60. By these temptations we are daily tried, O Lord; we are tried unceasingly. Our daily “furnace” is the human tongue. And also in this respect thou commandest us to be continent. Give what thou commandest and command what thou wilt. In this matter, thou knowest the groans of my heart and the rivers of my eyes, for I am not able to know for certain how far I am clean of this plague; and I stand in great fear of my “secret faults,” which thy eyes perceive, though mine do not. For in respect of the pleasures of my flesh and of idle curiosity, I see how far I have been able to hold my mind in check when I abstain from them either by voluntary act of the will or because they simply are not at hand; for then I can inquire of myself how much more or less frustrating it is to me not to have them. This is also true about riches, which are sought for in order that they may minister to one of these three “lusts,” or two, or the whole complex of them. The mind is able to see clearly if, when it has them, it despises them so that they may be cast aside and it may prove itself.

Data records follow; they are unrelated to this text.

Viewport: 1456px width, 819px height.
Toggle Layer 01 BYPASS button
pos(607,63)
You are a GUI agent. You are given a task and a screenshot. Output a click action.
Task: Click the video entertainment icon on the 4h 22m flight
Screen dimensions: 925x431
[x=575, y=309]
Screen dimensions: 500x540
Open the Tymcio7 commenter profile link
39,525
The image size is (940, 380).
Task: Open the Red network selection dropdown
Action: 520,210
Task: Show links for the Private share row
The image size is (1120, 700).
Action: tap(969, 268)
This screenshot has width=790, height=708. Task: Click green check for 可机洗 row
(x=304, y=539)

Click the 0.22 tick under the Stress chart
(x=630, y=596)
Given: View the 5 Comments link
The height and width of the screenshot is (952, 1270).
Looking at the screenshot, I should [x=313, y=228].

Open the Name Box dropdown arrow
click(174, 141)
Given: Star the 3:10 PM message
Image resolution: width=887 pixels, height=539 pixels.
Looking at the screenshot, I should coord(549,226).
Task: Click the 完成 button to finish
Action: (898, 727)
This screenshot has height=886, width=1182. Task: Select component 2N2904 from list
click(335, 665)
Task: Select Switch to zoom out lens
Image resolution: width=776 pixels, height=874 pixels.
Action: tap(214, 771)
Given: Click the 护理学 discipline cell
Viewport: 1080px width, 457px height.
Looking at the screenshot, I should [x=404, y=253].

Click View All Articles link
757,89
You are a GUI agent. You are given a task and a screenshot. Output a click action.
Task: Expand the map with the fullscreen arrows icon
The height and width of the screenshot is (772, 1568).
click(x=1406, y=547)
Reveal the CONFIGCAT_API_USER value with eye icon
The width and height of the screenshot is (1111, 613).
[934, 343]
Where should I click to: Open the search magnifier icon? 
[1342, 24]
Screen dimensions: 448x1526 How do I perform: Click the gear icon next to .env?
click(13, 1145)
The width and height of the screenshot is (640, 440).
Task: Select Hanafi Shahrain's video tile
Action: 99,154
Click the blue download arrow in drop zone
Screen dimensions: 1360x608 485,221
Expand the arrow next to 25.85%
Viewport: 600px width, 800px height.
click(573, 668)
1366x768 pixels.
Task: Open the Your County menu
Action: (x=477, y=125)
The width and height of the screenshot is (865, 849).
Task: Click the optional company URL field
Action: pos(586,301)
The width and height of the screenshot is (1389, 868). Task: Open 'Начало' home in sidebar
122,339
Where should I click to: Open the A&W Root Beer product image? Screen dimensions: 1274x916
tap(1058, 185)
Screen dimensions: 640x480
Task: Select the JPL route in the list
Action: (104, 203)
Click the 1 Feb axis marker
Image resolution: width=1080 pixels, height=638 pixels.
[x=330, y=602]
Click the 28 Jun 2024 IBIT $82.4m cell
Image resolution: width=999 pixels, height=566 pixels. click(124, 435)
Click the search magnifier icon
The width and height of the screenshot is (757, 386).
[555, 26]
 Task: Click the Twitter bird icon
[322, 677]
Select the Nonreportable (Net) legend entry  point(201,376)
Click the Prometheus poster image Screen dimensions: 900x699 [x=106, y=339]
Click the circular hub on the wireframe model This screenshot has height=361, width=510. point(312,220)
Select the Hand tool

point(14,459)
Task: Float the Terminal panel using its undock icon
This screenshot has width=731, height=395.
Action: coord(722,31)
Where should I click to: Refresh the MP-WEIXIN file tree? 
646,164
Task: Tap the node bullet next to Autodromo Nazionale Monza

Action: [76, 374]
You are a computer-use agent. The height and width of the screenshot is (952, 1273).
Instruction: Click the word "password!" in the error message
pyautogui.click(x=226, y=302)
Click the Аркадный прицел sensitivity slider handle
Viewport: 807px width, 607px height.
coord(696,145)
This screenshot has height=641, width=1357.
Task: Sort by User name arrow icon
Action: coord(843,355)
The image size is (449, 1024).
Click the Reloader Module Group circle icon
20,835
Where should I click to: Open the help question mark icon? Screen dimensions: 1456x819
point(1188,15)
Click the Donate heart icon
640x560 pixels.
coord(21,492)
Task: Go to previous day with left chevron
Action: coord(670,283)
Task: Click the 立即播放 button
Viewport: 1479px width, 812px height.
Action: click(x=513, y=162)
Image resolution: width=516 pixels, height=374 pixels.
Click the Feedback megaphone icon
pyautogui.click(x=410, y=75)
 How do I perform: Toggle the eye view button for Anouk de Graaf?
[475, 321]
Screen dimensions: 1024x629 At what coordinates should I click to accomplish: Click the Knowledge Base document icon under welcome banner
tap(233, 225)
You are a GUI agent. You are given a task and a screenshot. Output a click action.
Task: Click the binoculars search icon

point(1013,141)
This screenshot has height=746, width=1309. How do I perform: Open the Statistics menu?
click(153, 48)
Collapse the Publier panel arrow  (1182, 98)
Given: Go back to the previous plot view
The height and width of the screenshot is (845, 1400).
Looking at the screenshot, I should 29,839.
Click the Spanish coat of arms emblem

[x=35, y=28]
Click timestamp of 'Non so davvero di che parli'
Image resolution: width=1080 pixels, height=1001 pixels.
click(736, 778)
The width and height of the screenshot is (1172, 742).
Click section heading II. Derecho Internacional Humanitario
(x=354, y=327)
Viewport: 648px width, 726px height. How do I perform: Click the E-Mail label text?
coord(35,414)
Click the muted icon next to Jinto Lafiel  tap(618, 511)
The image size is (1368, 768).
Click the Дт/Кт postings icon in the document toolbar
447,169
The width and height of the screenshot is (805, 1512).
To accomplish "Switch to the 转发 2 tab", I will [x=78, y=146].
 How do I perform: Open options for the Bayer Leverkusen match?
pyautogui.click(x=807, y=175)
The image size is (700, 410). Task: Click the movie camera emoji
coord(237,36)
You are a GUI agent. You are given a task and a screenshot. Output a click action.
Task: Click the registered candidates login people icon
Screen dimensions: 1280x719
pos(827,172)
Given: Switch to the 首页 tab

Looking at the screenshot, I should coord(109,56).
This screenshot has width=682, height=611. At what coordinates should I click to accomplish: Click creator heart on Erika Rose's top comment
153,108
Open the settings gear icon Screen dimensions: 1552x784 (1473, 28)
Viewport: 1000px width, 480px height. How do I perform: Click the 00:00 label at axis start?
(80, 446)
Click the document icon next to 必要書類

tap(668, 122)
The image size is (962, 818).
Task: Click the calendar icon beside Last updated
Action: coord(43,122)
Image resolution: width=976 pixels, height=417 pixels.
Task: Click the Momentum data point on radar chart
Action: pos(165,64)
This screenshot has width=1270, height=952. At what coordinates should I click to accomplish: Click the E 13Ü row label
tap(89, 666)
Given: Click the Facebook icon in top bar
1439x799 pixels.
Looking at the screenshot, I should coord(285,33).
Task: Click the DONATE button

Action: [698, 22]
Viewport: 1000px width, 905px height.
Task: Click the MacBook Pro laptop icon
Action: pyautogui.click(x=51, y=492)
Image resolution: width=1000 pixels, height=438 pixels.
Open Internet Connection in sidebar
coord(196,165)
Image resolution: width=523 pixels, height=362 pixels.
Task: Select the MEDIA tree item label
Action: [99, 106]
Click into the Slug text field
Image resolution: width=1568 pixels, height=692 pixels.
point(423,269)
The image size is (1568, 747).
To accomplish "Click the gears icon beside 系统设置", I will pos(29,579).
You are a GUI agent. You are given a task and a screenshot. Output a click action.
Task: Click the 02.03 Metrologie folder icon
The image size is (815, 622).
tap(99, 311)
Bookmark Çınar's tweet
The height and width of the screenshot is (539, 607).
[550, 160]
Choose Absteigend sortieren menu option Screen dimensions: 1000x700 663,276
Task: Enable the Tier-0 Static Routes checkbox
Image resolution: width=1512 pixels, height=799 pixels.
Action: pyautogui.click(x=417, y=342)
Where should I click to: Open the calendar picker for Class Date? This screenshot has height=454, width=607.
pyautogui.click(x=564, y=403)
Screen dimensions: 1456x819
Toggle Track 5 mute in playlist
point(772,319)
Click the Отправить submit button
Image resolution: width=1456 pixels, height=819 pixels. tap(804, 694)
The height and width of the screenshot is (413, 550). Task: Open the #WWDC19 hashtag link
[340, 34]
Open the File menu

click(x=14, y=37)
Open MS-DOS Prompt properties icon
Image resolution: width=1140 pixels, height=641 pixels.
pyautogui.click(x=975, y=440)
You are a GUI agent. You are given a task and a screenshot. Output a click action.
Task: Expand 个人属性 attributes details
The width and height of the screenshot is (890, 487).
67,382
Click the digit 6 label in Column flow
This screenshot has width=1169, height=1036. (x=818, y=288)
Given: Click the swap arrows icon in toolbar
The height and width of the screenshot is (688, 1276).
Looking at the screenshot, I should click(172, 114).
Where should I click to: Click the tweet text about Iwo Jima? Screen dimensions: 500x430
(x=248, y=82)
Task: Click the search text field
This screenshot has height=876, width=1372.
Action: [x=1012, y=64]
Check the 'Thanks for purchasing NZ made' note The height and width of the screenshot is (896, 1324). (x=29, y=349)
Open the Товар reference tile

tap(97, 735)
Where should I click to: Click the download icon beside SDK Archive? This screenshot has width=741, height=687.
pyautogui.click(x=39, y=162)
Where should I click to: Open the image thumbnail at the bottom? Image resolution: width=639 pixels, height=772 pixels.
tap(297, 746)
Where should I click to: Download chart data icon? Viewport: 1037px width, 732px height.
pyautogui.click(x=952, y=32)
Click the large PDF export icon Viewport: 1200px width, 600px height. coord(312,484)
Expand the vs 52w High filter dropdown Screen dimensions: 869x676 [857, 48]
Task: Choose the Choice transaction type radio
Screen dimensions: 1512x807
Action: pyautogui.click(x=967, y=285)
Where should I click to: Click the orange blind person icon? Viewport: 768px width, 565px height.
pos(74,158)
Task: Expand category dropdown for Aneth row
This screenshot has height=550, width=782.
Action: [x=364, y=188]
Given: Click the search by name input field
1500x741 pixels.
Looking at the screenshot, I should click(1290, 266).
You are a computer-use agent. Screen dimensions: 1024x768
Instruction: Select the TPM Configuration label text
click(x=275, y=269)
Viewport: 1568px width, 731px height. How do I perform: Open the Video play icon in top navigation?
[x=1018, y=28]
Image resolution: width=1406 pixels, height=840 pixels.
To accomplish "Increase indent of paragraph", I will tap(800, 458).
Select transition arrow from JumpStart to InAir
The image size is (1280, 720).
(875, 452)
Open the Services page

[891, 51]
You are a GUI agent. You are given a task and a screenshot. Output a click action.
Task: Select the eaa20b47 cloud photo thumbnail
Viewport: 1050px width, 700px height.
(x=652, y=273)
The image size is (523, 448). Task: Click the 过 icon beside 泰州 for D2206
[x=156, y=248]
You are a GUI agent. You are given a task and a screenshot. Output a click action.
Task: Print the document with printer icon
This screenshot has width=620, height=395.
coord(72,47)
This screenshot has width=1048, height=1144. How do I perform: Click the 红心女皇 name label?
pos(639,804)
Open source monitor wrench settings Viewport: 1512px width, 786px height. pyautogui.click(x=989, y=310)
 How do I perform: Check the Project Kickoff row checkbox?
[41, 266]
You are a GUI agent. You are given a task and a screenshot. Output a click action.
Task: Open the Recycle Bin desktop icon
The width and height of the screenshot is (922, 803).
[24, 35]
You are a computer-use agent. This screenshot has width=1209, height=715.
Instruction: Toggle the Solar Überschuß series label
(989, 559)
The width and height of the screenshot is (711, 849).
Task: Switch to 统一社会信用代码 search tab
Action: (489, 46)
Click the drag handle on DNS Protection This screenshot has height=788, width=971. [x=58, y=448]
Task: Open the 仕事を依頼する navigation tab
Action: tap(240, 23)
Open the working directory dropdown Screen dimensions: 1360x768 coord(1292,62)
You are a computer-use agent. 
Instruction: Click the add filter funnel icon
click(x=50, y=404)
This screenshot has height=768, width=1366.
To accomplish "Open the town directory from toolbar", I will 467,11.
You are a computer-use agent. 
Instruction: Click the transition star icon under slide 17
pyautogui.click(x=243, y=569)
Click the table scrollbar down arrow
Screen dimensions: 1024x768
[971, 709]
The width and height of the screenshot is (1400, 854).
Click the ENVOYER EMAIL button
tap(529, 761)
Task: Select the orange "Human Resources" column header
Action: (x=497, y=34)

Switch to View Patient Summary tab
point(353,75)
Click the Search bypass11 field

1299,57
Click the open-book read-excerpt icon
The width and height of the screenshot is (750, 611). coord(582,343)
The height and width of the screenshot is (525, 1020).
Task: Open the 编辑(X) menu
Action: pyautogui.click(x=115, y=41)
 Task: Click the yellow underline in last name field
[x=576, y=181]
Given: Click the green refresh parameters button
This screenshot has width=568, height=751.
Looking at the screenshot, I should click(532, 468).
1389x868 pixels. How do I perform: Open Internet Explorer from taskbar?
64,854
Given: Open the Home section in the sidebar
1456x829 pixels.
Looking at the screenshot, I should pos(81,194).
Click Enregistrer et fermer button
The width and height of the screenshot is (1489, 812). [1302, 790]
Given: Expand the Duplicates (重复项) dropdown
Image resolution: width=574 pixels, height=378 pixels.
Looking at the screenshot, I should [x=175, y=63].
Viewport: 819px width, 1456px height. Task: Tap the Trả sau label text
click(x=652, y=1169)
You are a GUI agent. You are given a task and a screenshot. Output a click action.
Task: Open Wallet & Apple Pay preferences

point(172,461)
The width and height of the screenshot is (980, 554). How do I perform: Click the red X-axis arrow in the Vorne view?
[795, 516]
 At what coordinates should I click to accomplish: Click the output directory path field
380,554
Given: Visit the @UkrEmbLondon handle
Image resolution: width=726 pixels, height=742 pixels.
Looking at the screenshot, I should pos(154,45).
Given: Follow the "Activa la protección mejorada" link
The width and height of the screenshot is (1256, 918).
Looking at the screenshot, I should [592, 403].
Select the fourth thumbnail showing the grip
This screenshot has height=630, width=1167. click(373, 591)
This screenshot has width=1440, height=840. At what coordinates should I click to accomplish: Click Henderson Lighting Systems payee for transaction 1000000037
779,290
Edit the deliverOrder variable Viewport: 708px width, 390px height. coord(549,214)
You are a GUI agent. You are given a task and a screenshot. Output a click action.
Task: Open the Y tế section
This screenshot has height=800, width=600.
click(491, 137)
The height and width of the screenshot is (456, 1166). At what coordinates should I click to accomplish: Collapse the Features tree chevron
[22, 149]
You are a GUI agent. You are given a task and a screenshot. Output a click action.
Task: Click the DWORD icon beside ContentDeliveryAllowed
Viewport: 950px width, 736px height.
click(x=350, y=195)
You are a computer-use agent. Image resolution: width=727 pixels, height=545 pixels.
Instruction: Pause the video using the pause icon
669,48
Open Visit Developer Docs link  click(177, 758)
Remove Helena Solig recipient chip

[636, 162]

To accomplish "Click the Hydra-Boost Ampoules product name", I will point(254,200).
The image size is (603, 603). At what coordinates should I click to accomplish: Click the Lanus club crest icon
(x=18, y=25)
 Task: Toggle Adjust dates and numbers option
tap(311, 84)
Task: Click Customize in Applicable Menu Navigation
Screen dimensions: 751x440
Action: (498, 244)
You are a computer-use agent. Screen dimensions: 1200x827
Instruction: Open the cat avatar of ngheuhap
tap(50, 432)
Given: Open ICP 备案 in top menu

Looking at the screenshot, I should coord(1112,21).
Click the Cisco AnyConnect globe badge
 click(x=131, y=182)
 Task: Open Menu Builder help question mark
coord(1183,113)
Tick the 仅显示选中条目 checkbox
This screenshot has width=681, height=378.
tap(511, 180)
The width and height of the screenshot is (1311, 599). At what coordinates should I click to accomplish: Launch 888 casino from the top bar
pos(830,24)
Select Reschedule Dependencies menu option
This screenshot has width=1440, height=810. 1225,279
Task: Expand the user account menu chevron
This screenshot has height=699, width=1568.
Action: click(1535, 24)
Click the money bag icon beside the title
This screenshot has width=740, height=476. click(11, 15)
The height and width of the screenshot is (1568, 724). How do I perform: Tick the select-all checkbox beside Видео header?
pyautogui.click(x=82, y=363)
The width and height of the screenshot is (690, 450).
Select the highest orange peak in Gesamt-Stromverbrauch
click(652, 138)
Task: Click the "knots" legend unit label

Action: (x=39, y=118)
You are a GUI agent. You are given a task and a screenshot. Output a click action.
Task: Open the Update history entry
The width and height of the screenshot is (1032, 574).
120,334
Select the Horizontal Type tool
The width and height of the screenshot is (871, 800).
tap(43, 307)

But if we desire to test our power of doing without praise, must we then live wickedly or lead a life so atrocious and abandoned that everyone who knows us will detest us? What greater madness than this can be either said or conceived? And yet if praise, both by custom and right, is the companion of a good life and of good works, we should as little forgo its companionship as the good life itself. But unless a thing is absent I do not know whether I should be contented or troubled at having to do without it.
61. What is it, then, that I am confessing to thee, O Lord, concerning this sort of temptation? What else, than that I am delighted with praise, but more with the truth itself than with praise. For if I were to have any choice whether, if I were mad or utterly in the wrong, I would prefer to be praised by all men or, if I were steadily and fully confident in the truth, would prefer to be blamed by all, I see which I should choose. Yet I wish I were unwilling that the approval of others should add anything to my joy for any good I have. Yet I admit that it does increase it; and, more than that, dispraise diminishes it. Then, when I am disturbed over this wretchedness of mine, an excuse presents itself to me, the value of which thou knowest, O God, for it renders me uncertain. For since it is not only continence that thou hast enjoined on us–that is, what things to hold back our love from–but righteousness as well–that is, what to bestow our love upon–and hast wished us to love not only thee, but also our neighbor, it often turns out that when I am gratified by intelligent praise I seem to myself to be gratified by the competence or insight of my neighbor; or, on the other hand, I am sorry for the defect in him when I hear him dispraise either what he does not understand or what is good. For I am sometimes grieved at the praise I get, either when those things that displease me in myself are praised in me, or when lesser and trifling goods are valued more highly than they should be. But, again, how do I know whether I feel this way because I am unwilling that he who praises me should differ from me concerning myself not because I am moved with any consideration for him, but because the good things that please me in myself are more pleasing to me when they also please another? For in a way, I am not praised when my judgment of myself is not praised, since either those things which are displeasing to me are praised, or those things which are less pleasing to me are more praised. Am I not, then, quite uncertain of myself in this respect?
62. Behold, O Truth, it is in thee that I see that I ought not to be moved at my own praises for my own sake, but for the sake of my neighbor’s good. And whether this is actually my way, I truly do not know. On this score I know less of myself than thou dost. I beseech thee now, O my God, to reveal myself to me also, that I may confess to my brethren, who are to pray for me in those matters where I find myself weak.
Let me once again examine myself the more diligently. If, in my own praise, I am moved with concern for my neighbor, why am I less moved if some other man is unjustly dispraised than when it happens to me? Why am I more irritated at that reproach which is cast on me than at one which is, with equal injustice, cast upon another in my presence? Am I ignorant of this also? Or is it still true that I am deceiving myself, and do not keep the truth before thee in my heart and tongue? Put such madness far from me, O Lord, lest my mouth be to me “the oil of sinners, to anoint my head.”